Sabtu, 16 April 2016

Bias Sekterianisme Konflik Suriah: Implikasi Terhadap Kemanusiaan Sebagai Bentuk Politisasi Arab Spring

Oleh: Rijal A. Mohammadi
Pendahuluan
Sejarah umat Islam tidak terlepas dari sejarah Timur Tengah atau Middle East, karena asal muasal peradaban Islam berasal dari sana. Walaupun demikian sejarah tentang Timur Tengah untuk saat ini tak mencerminkan atau merepresentasikan Islam untuk seluruh dunia, karena corak budaya Islam di setiap negeri bermacam-macam keberagamannya. Julian Obermann (1969) mengakui bahwa kebutuhan mempelajari Timur Tengah (baca: Islam) secara konprehensif termasuk kebudayaannya dalam keseluruhan aspeknya, kini terasa lebih ‘urgen’. Faktanya ialah semakin banyak terungkap sejarahnya, semakin jelas diakui bahwa peradaban mereka telah mempersiapkan dasar untuk lahirnya kebudayaan dunia masa kini. Pada waktu sekarang adalah wajar mengatakan bahwa kesadaran terhadap peradaban Timur Tengah masa lalu menjadi sangat penting bagi penelaah-penelaah humanitas, khususnya sejarah kebudayaan.1 Seperti halnya permasalahan yanga ada dibelahan Timur Tengah, konflik yang seakan menjadi efek domino dari penyebaran sistem demokrasi seperti yang dirasakan Mesir, Libia dan negara Timur Tengah lainnya yang terbebas dari otoriterian pemerintahan yang berlangsung lama di negara-negara tersebut.

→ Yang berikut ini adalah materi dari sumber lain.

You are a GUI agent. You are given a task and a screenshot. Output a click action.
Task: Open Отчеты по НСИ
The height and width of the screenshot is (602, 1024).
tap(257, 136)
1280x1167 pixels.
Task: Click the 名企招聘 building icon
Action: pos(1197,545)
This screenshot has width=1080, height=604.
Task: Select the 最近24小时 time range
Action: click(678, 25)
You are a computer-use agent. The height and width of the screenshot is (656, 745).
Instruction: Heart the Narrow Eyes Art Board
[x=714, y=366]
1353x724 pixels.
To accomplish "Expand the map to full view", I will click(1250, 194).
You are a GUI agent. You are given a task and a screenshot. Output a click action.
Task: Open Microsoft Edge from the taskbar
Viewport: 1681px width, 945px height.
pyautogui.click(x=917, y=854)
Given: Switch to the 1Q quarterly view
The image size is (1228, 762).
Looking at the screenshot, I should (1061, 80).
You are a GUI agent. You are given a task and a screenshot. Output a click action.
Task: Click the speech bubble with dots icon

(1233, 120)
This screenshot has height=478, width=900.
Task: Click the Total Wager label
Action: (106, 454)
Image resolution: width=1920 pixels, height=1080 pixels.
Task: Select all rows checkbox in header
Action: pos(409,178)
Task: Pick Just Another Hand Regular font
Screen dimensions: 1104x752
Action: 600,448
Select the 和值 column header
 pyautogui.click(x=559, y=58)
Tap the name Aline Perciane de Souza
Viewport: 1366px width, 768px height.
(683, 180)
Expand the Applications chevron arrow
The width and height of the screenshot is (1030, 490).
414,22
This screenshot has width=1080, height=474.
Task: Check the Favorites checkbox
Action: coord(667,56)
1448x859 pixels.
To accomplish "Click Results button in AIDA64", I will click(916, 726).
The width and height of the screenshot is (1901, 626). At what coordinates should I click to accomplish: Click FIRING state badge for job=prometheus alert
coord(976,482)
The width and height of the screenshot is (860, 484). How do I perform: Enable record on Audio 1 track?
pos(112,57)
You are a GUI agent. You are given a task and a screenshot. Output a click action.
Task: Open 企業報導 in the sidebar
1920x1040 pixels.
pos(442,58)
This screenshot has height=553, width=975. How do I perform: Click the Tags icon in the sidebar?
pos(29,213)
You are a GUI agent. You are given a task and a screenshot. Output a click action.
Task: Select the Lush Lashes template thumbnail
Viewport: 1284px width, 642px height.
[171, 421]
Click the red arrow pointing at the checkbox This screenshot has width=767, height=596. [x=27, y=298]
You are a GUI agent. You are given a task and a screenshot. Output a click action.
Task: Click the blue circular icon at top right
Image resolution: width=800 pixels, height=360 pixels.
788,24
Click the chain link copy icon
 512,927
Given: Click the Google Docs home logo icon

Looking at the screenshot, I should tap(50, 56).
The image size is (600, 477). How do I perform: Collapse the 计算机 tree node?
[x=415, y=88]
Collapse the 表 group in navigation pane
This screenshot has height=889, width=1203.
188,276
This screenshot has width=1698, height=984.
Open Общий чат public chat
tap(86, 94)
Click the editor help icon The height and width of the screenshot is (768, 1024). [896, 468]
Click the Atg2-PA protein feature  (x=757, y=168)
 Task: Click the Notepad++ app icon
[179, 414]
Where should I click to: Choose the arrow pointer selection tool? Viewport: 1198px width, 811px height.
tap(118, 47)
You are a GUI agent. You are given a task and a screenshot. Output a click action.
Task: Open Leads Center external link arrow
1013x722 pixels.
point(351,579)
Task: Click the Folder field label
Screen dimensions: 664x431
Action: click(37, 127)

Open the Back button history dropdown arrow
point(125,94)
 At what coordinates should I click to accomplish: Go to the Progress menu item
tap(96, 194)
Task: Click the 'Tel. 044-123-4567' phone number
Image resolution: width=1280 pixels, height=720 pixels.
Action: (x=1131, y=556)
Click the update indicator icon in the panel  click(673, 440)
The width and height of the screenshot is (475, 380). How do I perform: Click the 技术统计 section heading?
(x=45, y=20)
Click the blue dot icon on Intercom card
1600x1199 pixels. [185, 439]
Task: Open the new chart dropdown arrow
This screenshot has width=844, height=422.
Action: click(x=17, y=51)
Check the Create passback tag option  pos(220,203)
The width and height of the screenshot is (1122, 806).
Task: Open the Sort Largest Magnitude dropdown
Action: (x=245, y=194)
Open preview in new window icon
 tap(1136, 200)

Transisi demokrasi yang terjadi di negara-negara Timur Tengah menghadapi tantangan ketika sebuah rancangan Resolusi Dewan Keamanan PBB (DK PBB) yang bertujuan untuk mengakhiri pergolakan politik di Suriah ditolak oleh Rusia dan China. Penolakan ini memperlihatkan, pihak-pihak yang bertikai di negara itu, baik pemerintah maupun oposisi, telah menggalang dukungan dari masyarakat internasional. Tanpa disadari dukungan semacam itu semakin mempertajam perbedaan pandangan antara pihak pemerintah dengan oposisi. Akibatnya peluang terjadinya proses transisi demokrasi yang berlangsung secara damai semakin sulit tercapai. Kebenaran tentang konflik yang ada saat itu tidak dengan mudah kita simpulkan siapa yang menjadi pihak benar ataupun salah, karena semuanya berakar dari sejarah yang menuntun mereka. Sejarah dapat dianalogikan sebagai jaring laba-laba yang tersusun dengan rapi dan saling terkait satu dengan lainnya. Jika satu jaring saja putus, maka keterputusan sejarah akan fatal. Seperti halnya dalam penulisan sejarah ummat Islam mulai dikerjakan pada pertengahan abad ke 2/8, di masa pemerintahan dinasti Abbasiyah. Semua aktivitas penulisan sejarah ini berpusat di Irak. Selama abad 1H/7M tidak diperoleh satu catatan pun tentang penulisan-penulisan sejarah serupa yang dilakukan oleh sarjana-sarjana yang berdiam diluar Irak, baik Syria, di Arab maupun di Mesir.2
Menilik kedalam konflik Suriah sendiri disebabkan oleh adanya pemberontakan terhadap pemerintah Suriah yang diawali dengan demonstrasi rakyat Suriah yang menuntut pengunduran diri Presiden Bashar al-Assad, penggulingan pemerintahannya dan mengakhiri lima dekade pemerintahan partai Ba’ath. Pemberontak yang bersatu di bawah bendera Tentara Pembebasan Suriah berjuang dengan cara yang semakin terorganisir. Pihak oposisi sendiri didominasi oleh Muslim Sunni. Demonstrasi publik dimulai pada tanggal 26 Januari 2011, dan berkembang menjadi pemberontakan nasional. Konflik Suriah lahir dari Musim Semi Arab yang ‘sejiwa’ dengan revolusi lainnya di kawasan Timur Tengah.3 Pembenaran akan satu pihak dengan menyalahkan pihak lain, seperti halnya yang dijelaskan penulis diatas bahwa golongan Sunni yang menjadi pihak oposisi terhadap kesewenangan pemerinah yang dalam hal ini golongan Syi’ah merupakan cambukan kuat untuk seluruh ummat Islam yang ada diseluruh dunia tentang keberpihakannya dalam konflik yang sedari dulu berkecamuk. Bukan yang pertama kali ini Suriah menghadapi masalah dalam negeri yang mengundang intervensi luar. Ketika Hafez al Assad, ayah dari Bashar al Assad, berkuasa, Suriah juga menarik perhatian internasional ketika terjadi kerusuhan di kota Hama tahun 1982 yang menewaskan ribuan orang. Tragedi itu terjadi ketika Presiden Hafez al Assad memerintahkan pasukannya untuk menghabisi demonstrasi yang digalang oleh kelompok Muslim Brotherhood. Kelompok ini berkembang pada tahun 1970-an di Hama sebagai cabang dari Muslim Brotherhood di Mesir.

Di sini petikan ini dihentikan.